== POTONGAN TEKS ==
###
Minyak kelapa sawit (CPO) saat ini adalah sumber
minyak nabati terbesar di dunia. Menurut laporan oil world pada tahun 2011,
Minyak kelapa sawit memberikan andil sekitar 27% atau 46 juta ton terhadap
total minyak nabati di dunia. Produksi minyak nabati berikutnya diikuti oleh
soybean, rapeseed dan sunflower. Sementara itu, sebagai negara dengan paling
besar penghasil minyak kelapa sawit adalah Indonesia. Pabrik kelapa sawit (PKS)
yang berjumlah lebih dari 640 di seluruh Indonesia memproduksi CPO sekitar 23
juta ton atau 46% dari total produksi CPO di dunia (Oil world, 2011).
Proses produksi CPO memiliki beberapa
tahap, proses dimulai dari tahap penerimaan tandan sawit segar (TBS) yang
dilakukan di loading ramp. Tahap berikutnya adalah sterilisasi, yaitu perebusan
buah dengan steam.Steam yang digunakan bertekanan 3 kg/cm2dansuhu 140oC selama
75-90 menit. Setelah sterilisasi, buah dipisahkan dari tandan. Tahap ini
dikenal sebagai pemipilan atau treshing. Buah yang telah dipisahkan dari tandan
dilumatkan menggunakan steam pada suhu 90oC dengan menggunakan digester. Pada
tahap berikutnya, minyak diekstrak dari serat. Proses terakhir adalah
pemurnian. Selain menghasilkan CPO, PKS juga menghasilkan minyak inti kelapa
sawit (PKO).
Untuk menghasilkan CPO, PKS juga
menghasilkan limbah. Seperti yang dapat dilihat pada gambar 2. Limbah yang
keluar dari PKS berbentuk padatan, gas, dan cair. Limbah yang keluar dari PKS
sebenarnya belum bisa dikatakan 100% sebagai limbah, lebih tepat dikatakan
produk samping atau side product.
###
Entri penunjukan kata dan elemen
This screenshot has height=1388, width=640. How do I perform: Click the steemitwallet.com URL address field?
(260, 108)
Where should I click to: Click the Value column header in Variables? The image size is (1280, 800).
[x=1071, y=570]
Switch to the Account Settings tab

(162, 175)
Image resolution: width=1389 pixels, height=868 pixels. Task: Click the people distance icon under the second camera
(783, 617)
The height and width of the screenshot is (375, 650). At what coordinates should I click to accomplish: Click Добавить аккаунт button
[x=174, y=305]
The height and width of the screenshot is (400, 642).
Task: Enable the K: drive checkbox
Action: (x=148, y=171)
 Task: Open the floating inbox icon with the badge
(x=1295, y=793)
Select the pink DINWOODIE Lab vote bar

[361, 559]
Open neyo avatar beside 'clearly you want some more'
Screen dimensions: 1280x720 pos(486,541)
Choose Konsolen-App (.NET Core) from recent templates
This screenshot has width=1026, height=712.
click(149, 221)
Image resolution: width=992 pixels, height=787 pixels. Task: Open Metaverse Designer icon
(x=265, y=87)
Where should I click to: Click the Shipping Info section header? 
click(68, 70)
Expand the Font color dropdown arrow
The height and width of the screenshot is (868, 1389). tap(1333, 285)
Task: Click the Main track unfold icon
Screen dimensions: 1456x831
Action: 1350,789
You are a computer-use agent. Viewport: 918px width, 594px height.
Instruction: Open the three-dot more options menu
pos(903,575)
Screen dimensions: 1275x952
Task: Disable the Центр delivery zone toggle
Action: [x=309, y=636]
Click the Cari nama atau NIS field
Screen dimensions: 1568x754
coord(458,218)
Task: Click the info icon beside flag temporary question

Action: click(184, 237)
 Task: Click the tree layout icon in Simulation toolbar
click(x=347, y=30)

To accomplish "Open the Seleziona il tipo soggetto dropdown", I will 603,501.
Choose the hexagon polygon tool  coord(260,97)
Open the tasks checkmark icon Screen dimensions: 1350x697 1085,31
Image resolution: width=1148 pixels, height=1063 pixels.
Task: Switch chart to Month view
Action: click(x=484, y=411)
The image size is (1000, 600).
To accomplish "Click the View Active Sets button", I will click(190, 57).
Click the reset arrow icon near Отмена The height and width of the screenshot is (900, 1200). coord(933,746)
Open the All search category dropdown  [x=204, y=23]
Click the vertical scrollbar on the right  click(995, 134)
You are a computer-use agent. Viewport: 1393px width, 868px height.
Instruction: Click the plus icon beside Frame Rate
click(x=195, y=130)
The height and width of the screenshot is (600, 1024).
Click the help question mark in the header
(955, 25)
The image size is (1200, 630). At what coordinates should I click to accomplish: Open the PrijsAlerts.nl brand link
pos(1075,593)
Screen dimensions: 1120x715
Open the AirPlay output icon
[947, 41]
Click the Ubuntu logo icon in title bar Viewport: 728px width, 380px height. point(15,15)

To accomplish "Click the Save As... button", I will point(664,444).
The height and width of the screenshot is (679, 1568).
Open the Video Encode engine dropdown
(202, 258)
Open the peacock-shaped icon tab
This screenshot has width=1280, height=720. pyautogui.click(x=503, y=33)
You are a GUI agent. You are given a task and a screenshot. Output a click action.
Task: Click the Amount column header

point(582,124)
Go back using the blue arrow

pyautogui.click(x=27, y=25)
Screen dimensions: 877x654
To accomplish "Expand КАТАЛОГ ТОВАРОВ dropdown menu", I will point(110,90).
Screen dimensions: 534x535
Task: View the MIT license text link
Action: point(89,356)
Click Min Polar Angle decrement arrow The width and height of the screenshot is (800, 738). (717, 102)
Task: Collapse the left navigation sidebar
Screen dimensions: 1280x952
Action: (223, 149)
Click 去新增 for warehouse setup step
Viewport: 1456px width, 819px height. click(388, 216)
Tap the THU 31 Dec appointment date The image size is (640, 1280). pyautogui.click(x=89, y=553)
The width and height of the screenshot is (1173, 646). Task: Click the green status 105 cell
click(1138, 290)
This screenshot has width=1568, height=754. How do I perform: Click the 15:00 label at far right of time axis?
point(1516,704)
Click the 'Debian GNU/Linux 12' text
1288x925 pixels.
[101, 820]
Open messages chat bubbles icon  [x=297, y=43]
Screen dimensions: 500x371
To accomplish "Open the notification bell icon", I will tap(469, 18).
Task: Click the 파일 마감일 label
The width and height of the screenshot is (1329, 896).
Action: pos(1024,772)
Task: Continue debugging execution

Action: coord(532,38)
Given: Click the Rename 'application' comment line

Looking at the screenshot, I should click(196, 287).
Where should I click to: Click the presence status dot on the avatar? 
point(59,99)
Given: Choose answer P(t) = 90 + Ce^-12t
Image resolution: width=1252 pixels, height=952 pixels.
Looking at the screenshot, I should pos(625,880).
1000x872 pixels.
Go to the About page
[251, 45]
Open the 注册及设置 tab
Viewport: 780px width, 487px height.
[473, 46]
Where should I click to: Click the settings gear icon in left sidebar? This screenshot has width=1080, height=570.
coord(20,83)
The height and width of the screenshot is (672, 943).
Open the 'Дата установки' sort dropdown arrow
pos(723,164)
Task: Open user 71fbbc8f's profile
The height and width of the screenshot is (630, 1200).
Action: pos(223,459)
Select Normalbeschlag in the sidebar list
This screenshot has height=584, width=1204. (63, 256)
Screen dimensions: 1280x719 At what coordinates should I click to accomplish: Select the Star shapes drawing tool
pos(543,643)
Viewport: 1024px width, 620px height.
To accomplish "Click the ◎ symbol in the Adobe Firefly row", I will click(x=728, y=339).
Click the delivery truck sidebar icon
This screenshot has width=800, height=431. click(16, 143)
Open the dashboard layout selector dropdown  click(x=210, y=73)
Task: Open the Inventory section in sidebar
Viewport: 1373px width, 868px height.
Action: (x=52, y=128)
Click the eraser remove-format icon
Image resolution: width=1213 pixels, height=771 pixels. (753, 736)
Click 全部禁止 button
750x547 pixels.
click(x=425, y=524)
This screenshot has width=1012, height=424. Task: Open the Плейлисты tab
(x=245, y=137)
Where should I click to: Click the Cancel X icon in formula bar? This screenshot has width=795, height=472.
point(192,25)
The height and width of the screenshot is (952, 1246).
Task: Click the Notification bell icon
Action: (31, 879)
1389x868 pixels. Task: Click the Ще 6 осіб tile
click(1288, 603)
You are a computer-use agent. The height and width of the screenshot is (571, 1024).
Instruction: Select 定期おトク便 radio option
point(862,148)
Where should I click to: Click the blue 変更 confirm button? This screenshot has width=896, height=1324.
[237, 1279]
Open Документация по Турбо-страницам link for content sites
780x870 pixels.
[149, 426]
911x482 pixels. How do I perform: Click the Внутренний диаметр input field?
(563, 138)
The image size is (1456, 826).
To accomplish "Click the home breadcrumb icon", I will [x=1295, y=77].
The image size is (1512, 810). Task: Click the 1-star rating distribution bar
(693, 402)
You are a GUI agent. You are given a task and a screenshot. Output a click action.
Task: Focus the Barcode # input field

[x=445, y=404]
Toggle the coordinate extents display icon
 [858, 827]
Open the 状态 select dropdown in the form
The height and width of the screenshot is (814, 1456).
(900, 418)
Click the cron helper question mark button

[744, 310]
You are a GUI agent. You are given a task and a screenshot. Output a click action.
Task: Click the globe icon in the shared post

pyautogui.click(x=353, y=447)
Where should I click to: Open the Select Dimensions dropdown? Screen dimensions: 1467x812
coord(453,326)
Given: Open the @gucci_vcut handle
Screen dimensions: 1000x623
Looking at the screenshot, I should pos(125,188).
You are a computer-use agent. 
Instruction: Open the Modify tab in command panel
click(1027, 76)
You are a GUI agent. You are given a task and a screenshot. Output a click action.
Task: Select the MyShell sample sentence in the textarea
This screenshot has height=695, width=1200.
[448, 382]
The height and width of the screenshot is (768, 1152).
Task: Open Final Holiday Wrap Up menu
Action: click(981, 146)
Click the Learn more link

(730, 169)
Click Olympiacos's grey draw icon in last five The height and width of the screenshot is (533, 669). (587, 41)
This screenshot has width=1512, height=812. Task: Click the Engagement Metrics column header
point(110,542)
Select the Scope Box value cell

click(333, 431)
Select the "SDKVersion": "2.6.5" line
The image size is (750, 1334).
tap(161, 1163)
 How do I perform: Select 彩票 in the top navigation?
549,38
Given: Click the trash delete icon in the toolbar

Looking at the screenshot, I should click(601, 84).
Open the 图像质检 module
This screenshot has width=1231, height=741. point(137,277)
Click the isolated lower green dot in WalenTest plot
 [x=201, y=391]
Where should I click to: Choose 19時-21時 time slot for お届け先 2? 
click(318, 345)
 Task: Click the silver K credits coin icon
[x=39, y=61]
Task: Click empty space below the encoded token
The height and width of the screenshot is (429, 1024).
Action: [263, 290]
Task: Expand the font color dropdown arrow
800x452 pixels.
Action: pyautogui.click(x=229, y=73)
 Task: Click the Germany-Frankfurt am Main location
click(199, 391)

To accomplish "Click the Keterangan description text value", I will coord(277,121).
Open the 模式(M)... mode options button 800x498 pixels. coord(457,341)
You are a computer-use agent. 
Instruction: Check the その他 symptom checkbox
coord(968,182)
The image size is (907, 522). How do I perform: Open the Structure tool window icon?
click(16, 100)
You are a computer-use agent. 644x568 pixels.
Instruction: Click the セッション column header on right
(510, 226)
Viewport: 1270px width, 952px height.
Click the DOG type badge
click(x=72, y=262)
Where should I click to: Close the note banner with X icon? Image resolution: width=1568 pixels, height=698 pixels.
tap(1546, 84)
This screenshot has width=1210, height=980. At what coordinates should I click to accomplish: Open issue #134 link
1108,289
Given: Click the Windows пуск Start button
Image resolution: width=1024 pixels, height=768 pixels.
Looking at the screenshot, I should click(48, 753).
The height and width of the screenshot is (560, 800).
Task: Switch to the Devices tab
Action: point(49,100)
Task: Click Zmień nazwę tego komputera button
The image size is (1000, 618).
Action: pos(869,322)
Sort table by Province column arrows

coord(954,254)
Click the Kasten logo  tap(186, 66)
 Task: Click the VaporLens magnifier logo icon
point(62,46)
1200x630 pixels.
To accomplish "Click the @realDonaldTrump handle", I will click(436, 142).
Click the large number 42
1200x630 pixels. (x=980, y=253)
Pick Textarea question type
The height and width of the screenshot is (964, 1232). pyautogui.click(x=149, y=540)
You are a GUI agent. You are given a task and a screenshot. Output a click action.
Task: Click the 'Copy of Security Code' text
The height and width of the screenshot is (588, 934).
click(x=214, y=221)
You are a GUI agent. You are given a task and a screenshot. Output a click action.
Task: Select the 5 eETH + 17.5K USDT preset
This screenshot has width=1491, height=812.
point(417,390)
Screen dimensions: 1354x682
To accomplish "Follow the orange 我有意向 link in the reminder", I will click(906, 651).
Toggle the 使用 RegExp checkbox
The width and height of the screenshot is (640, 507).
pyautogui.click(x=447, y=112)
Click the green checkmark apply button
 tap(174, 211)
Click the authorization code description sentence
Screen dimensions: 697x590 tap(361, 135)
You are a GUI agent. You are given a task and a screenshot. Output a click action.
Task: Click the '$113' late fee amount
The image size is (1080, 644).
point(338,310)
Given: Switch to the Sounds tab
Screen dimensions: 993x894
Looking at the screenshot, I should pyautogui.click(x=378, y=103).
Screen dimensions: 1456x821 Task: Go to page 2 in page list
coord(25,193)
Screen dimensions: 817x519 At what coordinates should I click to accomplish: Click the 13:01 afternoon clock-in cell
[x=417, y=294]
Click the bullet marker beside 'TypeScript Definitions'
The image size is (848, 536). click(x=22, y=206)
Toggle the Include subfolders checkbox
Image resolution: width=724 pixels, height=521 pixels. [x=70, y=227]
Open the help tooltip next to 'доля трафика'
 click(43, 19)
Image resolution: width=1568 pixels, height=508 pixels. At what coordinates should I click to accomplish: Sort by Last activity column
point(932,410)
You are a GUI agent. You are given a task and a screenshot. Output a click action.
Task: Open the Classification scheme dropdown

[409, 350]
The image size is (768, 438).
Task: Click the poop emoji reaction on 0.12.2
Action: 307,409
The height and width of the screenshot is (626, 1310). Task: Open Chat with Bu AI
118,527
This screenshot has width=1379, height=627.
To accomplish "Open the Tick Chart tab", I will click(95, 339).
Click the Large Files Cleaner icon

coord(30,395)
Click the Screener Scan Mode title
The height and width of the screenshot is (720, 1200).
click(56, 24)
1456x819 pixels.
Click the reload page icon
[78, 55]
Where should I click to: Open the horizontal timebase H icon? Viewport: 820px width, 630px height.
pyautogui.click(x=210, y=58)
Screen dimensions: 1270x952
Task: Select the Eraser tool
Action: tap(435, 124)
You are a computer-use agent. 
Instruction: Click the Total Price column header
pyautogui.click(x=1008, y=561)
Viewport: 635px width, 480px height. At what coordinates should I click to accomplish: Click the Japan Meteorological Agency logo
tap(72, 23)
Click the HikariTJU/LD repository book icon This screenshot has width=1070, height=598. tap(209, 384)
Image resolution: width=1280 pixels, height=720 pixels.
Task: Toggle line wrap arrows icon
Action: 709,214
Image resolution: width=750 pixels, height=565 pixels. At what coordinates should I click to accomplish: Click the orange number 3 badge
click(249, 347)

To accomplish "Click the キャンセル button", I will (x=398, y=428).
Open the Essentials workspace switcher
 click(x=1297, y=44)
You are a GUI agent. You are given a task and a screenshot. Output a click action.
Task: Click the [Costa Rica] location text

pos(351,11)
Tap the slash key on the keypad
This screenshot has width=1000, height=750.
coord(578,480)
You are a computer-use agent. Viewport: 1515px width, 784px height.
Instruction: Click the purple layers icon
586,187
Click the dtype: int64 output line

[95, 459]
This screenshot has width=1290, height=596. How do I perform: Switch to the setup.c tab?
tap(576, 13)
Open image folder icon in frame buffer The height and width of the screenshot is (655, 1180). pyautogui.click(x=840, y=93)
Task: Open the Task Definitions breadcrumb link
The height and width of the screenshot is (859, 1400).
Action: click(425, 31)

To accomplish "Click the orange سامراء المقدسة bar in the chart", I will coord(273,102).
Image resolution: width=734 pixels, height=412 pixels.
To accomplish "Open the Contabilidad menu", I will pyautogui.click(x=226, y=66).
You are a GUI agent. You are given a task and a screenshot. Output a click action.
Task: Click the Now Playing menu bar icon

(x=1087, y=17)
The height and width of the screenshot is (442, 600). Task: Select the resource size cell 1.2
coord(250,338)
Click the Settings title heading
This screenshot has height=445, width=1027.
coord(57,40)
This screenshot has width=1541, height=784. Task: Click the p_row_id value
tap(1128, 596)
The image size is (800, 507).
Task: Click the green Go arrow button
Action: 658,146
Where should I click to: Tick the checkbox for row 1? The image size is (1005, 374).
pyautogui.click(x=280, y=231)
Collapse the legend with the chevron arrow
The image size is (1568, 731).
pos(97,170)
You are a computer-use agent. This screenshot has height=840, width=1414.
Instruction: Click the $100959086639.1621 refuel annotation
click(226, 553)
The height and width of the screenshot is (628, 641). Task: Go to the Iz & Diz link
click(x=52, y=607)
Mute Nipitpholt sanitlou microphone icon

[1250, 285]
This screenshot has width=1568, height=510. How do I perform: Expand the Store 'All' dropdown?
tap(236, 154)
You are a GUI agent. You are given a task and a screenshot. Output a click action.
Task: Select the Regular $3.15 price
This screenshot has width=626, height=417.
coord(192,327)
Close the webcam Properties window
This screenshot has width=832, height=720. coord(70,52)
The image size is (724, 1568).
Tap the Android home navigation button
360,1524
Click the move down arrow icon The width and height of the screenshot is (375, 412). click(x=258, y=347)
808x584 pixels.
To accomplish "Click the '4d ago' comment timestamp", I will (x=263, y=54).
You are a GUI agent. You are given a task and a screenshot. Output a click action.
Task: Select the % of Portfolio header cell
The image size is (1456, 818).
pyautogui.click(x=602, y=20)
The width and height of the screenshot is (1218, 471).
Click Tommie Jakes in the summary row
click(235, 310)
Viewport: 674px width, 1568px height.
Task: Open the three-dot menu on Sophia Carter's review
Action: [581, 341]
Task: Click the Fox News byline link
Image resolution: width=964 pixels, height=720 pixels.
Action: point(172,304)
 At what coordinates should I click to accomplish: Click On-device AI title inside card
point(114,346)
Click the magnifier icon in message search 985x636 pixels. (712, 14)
###
Menurut potongan teks tentang minyak kelapa sawit, ada berapa pabrik kelapa sawit di seluruh Indonesia?

== JAWABAN LENGKAP ==
Lebih dari 640 pabrik.